───── Given passage
It quickly became clear there would be no party — nor anything to shoot the next day.

"I rang the remaining producers, we got in our cars, grabbed the film stock, collected the payroll — and the accountant, who was counting beans, ready to go down with the ship — and with hundreds of thousands of other people, we inched out of town.

"We were all very grateful to be out safe. And greatly concerned for our friends and colleagues who lost their houses."

Vampire Bats, which airs tonight on CBS and Citytv, is a sequel to last year's Locusts!, with Lawless reprising her role as official eco-expert Dr. Maddy Rierdon. After saving the planet from hordes of voracious mutant insects, she's quit her high-pressure government gig to raise her family and teach at a Louisiana college.

"There's an element of dissatisfaction in her in the beginning, because she had this big sort of high-flying career ... I think it's necessary for the survival of the human race, you know, that your baby gets first call on your brain and body for the first couple of years of life. And then its need for you starts to recede. Truly, that's been my experience."

In this regard, and others, she says, the character "may be the closest to me that I have ever played."

Which is pretty much typical of the uniquely skewed trajectory of Lawless's post-Xena career. Where most actors singularly seek out roles that will allow them to "push the envelope," Lawless would seem to be climbing back in.

"I was just talking to my driver, on the way to the airport, and he asked me if I was playing a role that was going to stretch me. Well, I had the stretchiest role of all time as Xena, so now it's all about bringing it right down, to absolute naturalism.

"Which is a great challenge, in its own way. So yes, the roles are getting more and more like me. But that's because Xena was so entirely unlike me. Most people aren't really aware of that."

Particularly not the legions of die-hard Xena-philes — and there are still dozens of Internet fan sites dedicated to the decade-old show —many of whom remain adamantly unable to disassociate the actress from her best-known role.
──────────
───── Data listing
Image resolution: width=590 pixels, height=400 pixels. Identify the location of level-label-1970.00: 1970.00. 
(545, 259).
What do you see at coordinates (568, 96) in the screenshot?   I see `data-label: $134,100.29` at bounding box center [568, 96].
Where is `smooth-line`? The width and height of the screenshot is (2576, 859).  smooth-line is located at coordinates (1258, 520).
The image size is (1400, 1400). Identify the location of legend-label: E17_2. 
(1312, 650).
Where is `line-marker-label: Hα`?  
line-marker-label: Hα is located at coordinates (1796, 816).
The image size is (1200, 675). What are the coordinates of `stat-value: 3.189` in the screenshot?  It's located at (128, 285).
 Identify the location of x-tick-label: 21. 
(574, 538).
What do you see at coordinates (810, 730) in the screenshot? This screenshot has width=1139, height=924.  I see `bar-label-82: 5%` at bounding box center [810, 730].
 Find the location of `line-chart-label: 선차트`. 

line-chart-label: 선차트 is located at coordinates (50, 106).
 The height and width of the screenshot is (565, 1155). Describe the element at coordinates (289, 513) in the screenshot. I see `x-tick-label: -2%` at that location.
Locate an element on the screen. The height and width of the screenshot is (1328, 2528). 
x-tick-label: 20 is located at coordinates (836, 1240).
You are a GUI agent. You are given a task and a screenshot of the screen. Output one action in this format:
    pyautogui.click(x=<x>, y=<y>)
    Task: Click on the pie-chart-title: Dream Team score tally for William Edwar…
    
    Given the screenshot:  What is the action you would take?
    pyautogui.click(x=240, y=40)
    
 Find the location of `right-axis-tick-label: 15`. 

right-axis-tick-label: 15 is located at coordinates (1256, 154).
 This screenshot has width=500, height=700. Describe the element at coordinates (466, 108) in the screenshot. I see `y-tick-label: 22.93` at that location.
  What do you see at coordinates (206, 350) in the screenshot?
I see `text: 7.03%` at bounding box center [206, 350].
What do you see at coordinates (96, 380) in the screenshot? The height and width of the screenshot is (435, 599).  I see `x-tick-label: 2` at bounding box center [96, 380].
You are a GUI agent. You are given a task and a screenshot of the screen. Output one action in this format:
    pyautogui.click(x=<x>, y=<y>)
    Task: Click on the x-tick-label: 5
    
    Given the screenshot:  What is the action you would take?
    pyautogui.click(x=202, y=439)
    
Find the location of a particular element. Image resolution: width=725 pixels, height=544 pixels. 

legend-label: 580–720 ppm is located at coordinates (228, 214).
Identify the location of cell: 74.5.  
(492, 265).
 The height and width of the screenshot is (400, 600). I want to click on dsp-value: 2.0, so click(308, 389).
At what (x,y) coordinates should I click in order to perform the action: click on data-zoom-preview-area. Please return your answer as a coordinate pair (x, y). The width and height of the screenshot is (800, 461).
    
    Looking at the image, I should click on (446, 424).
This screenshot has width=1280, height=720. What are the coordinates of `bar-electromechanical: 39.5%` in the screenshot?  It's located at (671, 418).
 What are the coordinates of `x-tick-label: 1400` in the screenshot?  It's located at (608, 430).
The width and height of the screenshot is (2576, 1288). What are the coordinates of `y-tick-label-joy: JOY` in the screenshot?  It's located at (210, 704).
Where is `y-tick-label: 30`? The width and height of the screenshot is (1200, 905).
──────────
Tasks and exercises –
- 1) Decide whether each statement agrees with the article on Lawless and Vampire Bats. Answer yes or no for each, and quote the words that decide it.
(a) Vampire Bats is a sequel to Locusts!.
(b) Dr. Maddy Rierdon now teaches at a college in Texas.
(c) The fan sites mentioned are devoted to a show that is two decades old.
- 2) According to the article on Lawless and Vampire Bats, which two networks are airing Vampire Bats tonight?
- 3) Please carry the article on Lawless and Vampire Bats forward from its last sentence.

Answers to the problems –
- 1)
(a) Yes: "is a sequel to last year's Locusts!"
(b) No: "teach at a Louisiana college"
(c) No: "dedicated to the decade-old show"

- 2) CBS and Citytv.

- 3)
And the recent release of a tenth anniversary Xena DVD collector set has only whet their appetite for more.

It may be a long wait — Lawless isn't aware of any plans for a Xena revival or feature. Then again, she hastens to add, she would be the last to know.

"You know, anybody at Universal who ever cared about it is long gone. And they continue to waste what could be a great franchise. I just think that, just in terms of business, to waste that ... what are you, morons? They're fools. There's nobody there that values it. They just lost interest."

Lawless, meanwhile, has never been busier. Next up is feature film Darkroom.

"I'm excited for that, and a bit nervous, because it goes way out on a limb. I'm playing somebody who is horribly psychologically and emotionally abused by her husband, who turns out to be a very, very bad man, indeed."

And there's also her provocative recurring role — an in-your-face investigative video journalist with an unexpected agenda — on the critically praised genre hit, Battlestar Galactica.

Which brings her back to Vancouver, where she started pre-Xena back in 1991, studying with X-Files Smoking Man and veteran acting teacher William Davis.

"I went to school here, and it's been interesting going back and stumbling across the places I went, in a former lifetime, with my first husband, and my daughter, who was only 3 years old, and we were living on the bones of our asses ..."

And if Vampire Bats does the kind of numbers tonight that its highly rated predecessor, Locusts!, did last year?

Another sequel? Perhaps even an ongoing series — spiders, snakes, radioactive roaches, malevolent man-eating frogs ... they have really only scratched the surface of possible potentially life-endangering animal threats.

Again, Lawless claims to be out of the loop. "People keep asking me that, but I'm always the last one to know.

"I mean, it doesn't necessarily even have to be me. They came to me first (on the sequel), but I'm sure that if I had said, `No, I don't want anything to do with another, you know, silly animal name with a large exclamation point after it,' they could happily have found somebody else.

"Having said that, I am glad that we all did it together — we so enjoyed being in each other's company."